■ Aim of the task ■
From the records below, output exactly the lines running from the line containing "Click the mask link icon on top curves layer" through the line containing "Viewport: 839px width, 601px height.", and no others.

Segment Start: Records

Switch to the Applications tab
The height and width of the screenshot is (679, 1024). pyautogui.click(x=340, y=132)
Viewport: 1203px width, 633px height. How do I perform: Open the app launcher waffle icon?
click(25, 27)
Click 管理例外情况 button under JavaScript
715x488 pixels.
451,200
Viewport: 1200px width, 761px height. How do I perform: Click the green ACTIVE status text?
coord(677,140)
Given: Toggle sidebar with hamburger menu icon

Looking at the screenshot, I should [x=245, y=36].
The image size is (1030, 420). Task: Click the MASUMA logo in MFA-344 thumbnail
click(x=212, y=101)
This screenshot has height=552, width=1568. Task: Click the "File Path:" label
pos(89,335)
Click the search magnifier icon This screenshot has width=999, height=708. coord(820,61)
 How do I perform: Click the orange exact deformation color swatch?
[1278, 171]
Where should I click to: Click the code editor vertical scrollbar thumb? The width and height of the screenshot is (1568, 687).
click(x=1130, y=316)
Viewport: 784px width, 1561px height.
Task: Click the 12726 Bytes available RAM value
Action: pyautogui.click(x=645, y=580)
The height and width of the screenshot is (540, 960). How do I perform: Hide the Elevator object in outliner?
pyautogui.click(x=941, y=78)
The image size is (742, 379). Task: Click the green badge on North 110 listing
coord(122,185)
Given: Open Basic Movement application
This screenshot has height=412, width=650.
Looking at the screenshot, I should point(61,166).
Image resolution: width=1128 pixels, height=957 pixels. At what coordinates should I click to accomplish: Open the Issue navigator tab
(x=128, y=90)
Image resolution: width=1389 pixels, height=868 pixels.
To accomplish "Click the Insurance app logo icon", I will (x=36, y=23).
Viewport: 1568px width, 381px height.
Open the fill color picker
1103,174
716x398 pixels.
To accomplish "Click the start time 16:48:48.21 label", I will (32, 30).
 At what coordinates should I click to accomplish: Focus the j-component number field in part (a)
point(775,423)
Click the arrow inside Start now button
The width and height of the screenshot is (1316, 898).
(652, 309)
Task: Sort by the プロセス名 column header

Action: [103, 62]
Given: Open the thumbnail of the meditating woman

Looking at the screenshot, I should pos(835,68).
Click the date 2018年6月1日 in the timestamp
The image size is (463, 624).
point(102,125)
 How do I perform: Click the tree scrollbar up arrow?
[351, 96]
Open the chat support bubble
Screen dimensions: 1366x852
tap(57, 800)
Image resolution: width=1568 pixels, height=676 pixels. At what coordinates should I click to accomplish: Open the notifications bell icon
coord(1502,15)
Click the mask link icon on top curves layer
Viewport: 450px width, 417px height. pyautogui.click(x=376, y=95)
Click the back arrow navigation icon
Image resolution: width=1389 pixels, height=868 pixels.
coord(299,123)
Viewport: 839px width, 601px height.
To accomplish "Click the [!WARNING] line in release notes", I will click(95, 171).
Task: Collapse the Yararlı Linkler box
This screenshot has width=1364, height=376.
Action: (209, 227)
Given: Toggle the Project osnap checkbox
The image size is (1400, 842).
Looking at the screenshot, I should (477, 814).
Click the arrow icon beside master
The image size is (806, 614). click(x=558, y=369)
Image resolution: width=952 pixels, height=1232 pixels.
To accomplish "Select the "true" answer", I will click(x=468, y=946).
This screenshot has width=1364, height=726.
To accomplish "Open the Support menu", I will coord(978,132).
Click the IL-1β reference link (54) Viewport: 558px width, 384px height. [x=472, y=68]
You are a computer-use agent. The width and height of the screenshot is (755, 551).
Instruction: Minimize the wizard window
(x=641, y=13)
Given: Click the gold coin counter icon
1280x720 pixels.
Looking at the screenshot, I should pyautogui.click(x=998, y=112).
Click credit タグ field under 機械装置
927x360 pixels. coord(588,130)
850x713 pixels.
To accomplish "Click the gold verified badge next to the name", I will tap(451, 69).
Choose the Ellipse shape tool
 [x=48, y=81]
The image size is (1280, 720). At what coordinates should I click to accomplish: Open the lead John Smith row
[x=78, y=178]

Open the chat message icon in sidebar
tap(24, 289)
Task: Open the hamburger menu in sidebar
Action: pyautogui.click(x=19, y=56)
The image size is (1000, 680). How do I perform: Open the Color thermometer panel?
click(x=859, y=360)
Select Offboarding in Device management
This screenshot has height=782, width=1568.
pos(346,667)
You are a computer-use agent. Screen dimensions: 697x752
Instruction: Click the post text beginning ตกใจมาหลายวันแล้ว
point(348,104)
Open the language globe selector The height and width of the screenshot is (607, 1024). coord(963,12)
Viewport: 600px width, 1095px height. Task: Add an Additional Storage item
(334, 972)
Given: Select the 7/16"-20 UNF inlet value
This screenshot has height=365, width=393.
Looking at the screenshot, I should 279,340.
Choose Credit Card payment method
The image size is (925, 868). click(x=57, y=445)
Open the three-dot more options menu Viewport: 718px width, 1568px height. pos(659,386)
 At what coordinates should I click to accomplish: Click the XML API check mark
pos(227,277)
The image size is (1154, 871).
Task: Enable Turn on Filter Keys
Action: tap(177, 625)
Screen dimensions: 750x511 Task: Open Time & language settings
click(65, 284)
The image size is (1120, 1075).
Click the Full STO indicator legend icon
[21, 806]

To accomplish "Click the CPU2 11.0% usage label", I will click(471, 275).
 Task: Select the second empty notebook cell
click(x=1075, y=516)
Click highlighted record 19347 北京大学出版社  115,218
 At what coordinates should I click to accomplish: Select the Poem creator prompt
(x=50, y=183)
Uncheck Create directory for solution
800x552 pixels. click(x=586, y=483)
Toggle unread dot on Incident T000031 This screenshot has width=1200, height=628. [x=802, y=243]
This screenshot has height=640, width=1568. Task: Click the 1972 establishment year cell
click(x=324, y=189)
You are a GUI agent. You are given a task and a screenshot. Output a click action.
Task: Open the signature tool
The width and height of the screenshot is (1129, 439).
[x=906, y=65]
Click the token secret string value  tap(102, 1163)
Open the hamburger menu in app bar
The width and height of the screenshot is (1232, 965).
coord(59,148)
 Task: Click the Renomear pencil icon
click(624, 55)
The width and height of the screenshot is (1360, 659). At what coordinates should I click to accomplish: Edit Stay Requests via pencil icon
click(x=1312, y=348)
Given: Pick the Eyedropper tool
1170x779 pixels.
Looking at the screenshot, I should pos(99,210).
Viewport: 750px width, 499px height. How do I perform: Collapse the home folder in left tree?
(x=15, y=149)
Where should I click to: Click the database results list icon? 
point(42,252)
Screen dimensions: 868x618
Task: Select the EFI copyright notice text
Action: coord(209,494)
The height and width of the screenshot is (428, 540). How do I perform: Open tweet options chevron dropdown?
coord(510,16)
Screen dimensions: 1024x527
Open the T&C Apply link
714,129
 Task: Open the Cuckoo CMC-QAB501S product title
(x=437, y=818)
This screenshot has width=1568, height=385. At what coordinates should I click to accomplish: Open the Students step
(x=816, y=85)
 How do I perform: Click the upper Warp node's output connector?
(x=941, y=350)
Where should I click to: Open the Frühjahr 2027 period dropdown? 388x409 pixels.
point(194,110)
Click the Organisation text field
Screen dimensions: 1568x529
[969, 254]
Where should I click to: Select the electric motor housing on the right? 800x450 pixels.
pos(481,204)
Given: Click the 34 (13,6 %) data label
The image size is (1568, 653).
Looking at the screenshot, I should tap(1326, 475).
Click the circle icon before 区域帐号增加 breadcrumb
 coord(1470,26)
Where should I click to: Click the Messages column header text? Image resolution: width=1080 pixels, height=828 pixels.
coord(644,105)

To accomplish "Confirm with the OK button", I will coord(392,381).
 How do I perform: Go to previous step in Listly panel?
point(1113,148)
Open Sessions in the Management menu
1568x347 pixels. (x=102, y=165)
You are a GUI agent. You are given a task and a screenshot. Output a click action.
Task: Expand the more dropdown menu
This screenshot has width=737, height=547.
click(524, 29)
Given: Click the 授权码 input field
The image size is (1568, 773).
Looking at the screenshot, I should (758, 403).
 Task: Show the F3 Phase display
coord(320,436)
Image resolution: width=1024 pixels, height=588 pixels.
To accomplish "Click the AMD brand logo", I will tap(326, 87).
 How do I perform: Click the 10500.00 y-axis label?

Segment End: Records

■ Written response ■
Click the mask link icon on top curves layer
Viewport: 450px width, 417px height. pyautogui.click(x=376, y=95)
Click the back arrow navigation icon
Image resolution: width=1389 pixels, height=868 pixels.
coord(299,123)
Viewport: 839px width, 601px height.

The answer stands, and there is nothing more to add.